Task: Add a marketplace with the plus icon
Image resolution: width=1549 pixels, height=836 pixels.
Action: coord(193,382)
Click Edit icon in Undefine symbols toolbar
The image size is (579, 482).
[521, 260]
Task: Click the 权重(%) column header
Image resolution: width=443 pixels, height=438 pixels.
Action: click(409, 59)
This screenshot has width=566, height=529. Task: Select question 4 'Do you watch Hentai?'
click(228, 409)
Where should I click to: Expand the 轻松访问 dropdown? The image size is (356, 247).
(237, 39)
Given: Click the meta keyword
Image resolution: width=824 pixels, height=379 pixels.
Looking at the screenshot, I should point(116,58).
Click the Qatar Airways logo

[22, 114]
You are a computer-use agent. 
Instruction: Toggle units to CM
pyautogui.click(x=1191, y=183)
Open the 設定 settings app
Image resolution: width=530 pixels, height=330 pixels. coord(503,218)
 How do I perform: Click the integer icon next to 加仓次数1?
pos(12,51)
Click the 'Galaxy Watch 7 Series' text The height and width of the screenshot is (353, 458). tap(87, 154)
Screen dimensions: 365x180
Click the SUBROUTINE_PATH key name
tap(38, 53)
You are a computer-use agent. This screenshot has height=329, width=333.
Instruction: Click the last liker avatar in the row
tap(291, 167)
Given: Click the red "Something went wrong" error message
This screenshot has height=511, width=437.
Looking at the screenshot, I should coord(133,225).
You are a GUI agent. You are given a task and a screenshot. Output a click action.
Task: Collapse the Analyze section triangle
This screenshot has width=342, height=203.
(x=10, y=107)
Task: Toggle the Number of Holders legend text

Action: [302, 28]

▸ **WHAT TO DO**:
Which lines of the records above hold the word "computer"? Copy each of them.

▸ **ANSWER TO THIS TASK**:
You are a computer-use agent. 
You are a computer-use agent. This screenshot has height=329, width=333.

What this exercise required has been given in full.